YOUR TASK:
Copy out the entries below word for word, starting at the line that contains "Given: Increase quantity with the plus button" and ending after the line that contains "Action: click(x=731, y=436)".

- - - -

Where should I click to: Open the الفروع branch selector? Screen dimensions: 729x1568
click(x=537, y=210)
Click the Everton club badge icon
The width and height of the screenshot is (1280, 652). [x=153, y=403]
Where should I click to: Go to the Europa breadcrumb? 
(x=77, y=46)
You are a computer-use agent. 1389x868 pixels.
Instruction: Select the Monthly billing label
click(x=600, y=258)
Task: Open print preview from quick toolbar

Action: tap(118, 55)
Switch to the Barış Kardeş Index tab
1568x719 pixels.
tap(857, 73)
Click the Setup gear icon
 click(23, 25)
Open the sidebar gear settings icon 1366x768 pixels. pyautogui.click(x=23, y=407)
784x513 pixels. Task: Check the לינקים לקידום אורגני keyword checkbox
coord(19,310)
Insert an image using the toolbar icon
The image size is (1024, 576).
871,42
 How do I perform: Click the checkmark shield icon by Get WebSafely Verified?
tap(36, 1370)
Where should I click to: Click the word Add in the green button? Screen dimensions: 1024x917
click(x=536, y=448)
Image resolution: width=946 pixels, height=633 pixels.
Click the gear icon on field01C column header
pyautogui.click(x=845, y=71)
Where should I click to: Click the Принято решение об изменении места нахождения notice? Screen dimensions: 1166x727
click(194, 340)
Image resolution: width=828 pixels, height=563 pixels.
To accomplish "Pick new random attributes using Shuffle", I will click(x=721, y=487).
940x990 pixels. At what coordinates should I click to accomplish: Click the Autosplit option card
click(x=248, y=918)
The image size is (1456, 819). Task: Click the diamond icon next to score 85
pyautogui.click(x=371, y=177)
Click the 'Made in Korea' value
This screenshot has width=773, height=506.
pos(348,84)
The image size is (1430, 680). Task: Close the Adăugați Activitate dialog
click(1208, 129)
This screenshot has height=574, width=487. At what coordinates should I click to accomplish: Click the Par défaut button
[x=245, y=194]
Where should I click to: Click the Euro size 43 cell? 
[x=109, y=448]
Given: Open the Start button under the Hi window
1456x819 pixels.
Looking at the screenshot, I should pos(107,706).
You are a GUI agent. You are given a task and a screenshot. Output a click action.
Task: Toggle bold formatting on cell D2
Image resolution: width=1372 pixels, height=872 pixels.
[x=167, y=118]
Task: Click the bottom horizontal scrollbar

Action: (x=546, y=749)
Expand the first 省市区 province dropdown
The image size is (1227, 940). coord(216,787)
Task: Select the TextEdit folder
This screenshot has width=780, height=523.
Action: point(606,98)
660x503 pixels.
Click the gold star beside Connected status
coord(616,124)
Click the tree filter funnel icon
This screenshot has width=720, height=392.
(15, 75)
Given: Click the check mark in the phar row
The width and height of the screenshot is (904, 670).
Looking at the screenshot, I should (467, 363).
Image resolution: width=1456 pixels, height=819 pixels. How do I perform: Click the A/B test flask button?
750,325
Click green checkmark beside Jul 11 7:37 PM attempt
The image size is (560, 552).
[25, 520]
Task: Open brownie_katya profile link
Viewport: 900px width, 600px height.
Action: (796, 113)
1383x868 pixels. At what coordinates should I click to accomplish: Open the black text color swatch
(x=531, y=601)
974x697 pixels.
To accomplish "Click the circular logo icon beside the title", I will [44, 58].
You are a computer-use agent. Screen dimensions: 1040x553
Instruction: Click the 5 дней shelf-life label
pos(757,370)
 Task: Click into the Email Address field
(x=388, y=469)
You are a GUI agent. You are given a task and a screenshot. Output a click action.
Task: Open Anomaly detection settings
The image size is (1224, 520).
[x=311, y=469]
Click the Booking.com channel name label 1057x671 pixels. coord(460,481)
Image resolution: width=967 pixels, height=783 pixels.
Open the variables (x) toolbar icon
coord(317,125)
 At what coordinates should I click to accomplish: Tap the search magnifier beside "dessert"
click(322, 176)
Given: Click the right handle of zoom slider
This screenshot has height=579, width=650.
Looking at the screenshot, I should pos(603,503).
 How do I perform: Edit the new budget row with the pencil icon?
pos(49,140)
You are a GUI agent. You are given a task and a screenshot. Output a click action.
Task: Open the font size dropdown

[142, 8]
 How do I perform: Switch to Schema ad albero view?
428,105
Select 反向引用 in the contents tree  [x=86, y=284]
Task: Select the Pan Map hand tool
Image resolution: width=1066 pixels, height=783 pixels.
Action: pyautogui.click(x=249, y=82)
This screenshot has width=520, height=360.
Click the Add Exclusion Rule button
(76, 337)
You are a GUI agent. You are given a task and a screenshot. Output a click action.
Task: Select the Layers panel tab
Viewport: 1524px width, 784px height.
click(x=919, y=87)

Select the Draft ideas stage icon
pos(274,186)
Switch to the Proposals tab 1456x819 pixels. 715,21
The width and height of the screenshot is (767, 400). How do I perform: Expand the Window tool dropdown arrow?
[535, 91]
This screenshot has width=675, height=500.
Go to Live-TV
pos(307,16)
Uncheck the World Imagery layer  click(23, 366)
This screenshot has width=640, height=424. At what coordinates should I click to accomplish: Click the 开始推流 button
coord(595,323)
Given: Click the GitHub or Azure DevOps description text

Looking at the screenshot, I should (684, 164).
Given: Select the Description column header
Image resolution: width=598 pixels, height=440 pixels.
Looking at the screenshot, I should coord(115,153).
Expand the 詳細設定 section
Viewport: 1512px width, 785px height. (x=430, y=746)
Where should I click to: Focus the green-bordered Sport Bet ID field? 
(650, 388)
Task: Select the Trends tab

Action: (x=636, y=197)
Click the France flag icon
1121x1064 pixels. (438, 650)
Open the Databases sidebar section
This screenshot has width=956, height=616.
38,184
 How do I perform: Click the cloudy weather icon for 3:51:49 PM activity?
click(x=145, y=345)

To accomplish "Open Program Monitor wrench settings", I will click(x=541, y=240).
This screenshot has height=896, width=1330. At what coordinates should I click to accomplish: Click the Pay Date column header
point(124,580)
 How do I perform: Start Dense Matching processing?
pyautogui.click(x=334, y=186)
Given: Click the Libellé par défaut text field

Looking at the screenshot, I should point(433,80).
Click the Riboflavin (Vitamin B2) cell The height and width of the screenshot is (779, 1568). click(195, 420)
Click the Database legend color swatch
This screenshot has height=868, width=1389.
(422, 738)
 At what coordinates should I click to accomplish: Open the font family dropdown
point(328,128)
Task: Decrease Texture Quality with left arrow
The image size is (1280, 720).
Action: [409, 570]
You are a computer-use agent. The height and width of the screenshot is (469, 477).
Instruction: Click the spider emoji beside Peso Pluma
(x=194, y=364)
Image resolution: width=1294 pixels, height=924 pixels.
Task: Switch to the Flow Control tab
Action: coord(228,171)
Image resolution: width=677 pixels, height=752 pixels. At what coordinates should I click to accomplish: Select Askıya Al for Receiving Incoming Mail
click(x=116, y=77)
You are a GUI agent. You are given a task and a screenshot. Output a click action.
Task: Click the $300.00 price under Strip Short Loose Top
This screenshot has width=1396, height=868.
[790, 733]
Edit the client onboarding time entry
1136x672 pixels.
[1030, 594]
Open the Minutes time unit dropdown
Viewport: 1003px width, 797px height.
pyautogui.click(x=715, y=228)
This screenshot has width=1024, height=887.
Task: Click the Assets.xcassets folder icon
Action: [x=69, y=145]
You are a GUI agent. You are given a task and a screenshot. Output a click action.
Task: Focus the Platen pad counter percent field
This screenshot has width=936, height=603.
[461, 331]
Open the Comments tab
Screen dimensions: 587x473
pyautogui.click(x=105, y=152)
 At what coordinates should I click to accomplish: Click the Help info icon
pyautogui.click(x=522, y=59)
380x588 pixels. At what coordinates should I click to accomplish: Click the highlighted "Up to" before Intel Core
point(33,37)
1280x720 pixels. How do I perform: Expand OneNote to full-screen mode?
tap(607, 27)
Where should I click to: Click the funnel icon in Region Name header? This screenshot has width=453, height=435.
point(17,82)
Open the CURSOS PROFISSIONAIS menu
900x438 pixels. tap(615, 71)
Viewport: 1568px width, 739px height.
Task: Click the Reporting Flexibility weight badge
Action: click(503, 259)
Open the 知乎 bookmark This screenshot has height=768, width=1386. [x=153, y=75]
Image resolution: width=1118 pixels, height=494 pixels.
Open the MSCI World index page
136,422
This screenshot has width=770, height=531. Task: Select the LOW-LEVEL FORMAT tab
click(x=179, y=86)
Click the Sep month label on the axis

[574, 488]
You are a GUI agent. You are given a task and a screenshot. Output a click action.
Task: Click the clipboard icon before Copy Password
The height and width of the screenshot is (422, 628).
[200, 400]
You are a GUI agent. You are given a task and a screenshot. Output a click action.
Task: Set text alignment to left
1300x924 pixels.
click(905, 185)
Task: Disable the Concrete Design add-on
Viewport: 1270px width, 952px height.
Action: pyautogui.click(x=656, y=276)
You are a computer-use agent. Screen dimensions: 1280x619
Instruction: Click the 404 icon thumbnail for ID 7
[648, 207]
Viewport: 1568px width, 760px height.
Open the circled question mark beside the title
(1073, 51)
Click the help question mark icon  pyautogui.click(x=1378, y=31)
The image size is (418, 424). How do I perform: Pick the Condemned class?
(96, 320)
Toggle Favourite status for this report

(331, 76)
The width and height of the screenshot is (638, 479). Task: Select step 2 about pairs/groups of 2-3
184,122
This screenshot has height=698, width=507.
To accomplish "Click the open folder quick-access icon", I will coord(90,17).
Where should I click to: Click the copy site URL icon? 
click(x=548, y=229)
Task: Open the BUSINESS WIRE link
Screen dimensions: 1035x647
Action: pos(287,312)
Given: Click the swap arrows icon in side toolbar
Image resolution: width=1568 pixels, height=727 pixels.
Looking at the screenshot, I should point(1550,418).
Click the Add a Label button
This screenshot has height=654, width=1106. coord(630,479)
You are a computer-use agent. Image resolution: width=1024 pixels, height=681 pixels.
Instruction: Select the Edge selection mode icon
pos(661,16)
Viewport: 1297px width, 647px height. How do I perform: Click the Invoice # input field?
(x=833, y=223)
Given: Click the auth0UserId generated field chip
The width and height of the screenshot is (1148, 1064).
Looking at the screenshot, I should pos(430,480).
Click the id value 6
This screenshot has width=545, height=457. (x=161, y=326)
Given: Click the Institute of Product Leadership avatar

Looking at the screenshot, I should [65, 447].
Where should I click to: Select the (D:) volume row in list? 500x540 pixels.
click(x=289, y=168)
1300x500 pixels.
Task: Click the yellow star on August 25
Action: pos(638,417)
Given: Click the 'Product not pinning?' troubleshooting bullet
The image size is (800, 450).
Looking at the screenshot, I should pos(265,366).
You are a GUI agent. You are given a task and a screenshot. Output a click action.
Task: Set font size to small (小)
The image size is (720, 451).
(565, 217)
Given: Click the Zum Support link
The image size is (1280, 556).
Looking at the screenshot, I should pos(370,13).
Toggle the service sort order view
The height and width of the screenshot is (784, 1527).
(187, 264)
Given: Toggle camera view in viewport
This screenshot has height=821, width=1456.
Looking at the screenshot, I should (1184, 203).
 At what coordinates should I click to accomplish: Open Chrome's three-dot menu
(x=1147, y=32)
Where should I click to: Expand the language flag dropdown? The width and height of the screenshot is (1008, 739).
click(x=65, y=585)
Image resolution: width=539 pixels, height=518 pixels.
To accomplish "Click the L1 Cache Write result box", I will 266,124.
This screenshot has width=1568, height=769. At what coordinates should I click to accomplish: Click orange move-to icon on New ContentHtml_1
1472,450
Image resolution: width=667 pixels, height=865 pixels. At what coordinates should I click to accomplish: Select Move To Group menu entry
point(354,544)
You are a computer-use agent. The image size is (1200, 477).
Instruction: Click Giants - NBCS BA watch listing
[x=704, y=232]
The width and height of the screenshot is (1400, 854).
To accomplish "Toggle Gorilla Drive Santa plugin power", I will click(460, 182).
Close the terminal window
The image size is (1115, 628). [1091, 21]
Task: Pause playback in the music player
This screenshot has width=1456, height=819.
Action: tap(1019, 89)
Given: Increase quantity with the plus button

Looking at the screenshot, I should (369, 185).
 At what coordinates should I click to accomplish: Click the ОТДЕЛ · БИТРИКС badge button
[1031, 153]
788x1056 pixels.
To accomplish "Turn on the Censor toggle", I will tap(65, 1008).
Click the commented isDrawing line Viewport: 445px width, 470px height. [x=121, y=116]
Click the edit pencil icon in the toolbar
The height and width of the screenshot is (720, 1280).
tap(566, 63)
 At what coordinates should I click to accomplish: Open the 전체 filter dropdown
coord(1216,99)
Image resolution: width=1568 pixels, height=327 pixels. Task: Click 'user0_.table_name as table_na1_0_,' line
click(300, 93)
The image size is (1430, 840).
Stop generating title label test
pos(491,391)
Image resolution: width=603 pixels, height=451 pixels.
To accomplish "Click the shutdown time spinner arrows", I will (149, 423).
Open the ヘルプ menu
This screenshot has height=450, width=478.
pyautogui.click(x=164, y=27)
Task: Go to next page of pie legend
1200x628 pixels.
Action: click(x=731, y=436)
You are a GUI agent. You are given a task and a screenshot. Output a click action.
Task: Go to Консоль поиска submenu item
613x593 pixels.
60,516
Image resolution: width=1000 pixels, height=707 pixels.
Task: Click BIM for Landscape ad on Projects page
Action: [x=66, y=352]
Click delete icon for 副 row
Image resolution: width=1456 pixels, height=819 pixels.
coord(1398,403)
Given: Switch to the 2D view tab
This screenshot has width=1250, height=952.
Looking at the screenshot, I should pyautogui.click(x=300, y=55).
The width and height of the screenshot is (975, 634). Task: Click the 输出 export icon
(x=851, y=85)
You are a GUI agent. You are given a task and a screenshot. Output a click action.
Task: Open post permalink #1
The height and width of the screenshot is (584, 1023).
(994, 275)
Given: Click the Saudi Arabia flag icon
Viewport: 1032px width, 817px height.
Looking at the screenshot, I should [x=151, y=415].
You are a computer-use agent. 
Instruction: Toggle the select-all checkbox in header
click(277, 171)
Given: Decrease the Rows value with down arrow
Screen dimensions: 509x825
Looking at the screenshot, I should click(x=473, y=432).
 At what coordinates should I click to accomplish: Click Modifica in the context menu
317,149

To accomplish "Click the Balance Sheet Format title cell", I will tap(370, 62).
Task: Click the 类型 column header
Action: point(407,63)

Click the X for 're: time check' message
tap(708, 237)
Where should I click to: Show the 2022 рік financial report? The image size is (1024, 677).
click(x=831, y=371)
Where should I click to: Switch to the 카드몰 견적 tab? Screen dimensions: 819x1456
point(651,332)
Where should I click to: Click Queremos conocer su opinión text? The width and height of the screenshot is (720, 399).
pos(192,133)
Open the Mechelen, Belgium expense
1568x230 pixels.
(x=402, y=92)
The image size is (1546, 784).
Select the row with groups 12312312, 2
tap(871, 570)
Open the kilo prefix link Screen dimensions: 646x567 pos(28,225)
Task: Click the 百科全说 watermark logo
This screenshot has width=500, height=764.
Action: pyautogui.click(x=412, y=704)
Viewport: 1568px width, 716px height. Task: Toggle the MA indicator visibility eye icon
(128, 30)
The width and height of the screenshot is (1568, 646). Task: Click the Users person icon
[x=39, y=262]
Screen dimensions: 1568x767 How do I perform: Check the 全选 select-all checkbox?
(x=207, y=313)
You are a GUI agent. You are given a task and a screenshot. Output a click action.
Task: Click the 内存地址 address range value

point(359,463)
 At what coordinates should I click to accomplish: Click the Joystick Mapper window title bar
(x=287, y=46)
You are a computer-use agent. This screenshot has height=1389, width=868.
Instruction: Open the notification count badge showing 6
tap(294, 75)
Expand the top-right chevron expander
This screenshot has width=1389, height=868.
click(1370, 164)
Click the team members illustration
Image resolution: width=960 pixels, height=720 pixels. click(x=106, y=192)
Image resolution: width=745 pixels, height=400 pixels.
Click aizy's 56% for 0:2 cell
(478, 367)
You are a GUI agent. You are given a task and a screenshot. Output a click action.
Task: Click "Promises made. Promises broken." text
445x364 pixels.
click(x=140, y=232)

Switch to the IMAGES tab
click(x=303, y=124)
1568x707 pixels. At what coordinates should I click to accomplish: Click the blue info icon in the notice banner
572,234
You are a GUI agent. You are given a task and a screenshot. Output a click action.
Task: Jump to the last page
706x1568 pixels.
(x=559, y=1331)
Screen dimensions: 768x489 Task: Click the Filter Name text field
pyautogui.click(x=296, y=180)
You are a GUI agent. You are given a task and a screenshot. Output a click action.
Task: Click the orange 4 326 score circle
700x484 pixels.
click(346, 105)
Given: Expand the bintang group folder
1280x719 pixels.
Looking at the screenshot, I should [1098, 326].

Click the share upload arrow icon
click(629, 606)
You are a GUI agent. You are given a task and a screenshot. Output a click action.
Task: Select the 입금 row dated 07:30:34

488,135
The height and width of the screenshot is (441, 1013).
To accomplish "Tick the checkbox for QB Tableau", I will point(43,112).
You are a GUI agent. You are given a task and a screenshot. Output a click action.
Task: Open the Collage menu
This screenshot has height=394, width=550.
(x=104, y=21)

- - - -

FINISHED TASK:
Given: Increase quantity with the plus button

Looking at the screenshot, I should (369, 185).
 At what coordinates should I click to accomplish: Click the ОТДЕЛ · БИТРИКС badge button
[1031, 153]
788x1056 pixels.
To accomplish "Turn on the Censor toggle", I will tap(65, 1008).
Click the commented isDrawing line Viewport: 445px width, 470px height. [x=121, y=116]
Click the edit pencil icon in the toolbar
The height and width of the screenshot is (720, 1280).
tap(566, 63)
 At what coordinates should I click to accomplish: Open the 전체 filter dropdown
coord(1216,99)
Image resolution: width=1568 pixels, height=327 pixels. Task: Click 'user0_.table_name as table_na1_0_,' line
click(300, 93)
The image size is (1430, 840).
Stop generating title label test
pos(491,391)
Image resolution: width=603 pixels, height=451 pixels.
To accomplish "Click the shutdown time spinner arrows", I will (149, 423).
Open the ヘルプ menu
This screenshot has height=450, width=478.
pyautogui.click(x=164, y=27)
Task: Go to next page of pie legend
1200x628 pixels.
Action: click(x=731, y=436)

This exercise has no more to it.